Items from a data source
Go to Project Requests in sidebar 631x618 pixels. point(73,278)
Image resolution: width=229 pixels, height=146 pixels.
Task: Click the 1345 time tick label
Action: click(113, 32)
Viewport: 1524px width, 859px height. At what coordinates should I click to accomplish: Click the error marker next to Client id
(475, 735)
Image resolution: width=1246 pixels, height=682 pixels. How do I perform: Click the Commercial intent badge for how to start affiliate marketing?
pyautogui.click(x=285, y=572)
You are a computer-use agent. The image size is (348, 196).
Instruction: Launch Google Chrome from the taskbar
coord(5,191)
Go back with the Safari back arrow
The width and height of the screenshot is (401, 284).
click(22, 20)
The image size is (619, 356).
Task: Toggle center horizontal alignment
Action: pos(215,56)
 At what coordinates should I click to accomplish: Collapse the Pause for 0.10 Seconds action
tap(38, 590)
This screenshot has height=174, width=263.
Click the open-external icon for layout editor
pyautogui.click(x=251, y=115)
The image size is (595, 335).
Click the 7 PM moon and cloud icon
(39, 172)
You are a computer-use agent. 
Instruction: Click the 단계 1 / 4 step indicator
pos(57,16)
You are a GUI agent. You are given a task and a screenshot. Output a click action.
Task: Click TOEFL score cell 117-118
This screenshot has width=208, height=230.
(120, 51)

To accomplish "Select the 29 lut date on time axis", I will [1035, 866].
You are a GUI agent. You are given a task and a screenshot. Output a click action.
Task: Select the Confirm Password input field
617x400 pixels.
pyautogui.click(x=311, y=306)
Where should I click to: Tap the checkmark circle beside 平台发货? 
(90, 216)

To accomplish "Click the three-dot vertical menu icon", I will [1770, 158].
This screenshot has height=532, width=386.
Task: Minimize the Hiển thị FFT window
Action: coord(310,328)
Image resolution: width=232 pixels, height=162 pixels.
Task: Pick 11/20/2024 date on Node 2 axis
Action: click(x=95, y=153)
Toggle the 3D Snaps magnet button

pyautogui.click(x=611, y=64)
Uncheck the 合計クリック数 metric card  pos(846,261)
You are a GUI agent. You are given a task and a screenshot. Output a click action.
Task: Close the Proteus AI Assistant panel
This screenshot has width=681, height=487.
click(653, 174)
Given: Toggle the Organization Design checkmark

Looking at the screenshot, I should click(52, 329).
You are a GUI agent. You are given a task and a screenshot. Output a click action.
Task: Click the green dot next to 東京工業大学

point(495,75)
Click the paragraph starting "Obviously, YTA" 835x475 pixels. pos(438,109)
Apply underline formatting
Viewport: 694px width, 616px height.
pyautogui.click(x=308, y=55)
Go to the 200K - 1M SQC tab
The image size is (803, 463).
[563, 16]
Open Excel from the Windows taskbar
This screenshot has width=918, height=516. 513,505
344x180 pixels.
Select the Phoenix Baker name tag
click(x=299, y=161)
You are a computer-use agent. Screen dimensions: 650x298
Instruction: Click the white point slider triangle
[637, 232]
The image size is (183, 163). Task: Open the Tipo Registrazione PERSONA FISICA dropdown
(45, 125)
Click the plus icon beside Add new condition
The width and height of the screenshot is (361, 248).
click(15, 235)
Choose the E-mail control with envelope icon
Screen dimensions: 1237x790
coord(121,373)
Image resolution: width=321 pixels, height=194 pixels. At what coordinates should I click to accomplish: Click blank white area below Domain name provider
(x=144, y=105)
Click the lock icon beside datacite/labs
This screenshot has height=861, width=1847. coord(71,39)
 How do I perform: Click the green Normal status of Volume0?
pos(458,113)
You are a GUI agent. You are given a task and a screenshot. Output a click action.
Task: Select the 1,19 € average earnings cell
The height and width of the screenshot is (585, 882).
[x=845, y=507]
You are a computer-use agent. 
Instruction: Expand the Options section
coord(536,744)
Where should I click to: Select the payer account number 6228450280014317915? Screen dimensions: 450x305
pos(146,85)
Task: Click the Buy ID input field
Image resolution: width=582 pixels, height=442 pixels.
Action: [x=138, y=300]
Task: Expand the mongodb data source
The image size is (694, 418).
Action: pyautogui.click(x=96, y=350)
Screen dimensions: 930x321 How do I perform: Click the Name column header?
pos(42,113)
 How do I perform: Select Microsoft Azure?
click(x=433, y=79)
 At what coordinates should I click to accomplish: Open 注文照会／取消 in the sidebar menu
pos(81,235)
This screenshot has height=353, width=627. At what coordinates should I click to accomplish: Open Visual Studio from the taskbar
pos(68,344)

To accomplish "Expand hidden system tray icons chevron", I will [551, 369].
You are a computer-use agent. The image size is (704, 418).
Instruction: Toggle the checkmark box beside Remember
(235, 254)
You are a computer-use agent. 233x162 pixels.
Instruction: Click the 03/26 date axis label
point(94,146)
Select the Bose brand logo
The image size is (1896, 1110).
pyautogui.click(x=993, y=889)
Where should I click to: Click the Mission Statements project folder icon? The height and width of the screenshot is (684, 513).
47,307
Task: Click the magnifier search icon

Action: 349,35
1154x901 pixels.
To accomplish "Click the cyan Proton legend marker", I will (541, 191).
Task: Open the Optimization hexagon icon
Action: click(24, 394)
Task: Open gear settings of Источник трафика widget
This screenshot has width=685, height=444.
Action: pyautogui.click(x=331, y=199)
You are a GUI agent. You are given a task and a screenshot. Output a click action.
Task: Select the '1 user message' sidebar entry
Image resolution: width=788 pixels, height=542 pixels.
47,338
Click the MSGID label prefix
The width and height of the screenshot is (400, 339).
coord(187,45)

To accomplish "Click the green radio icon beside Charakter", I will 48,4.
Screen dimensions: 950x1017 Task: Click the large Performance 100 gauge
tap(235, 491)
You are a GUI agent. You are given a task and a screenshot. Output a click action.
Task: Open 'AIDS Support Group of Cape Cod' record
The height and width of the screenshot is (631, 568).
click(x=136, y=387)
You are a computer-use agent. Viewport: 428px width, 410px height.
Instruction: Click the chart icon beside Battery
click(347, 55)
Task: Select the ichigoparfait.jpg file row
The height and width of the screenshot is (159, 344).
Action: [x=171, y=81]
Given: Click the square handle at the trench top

(Directions for this task): Search the entries for the string "input" and collect each line that has it.

(Result):
Task: Select the Confirm Password input field
Task: Click the Buy ID input field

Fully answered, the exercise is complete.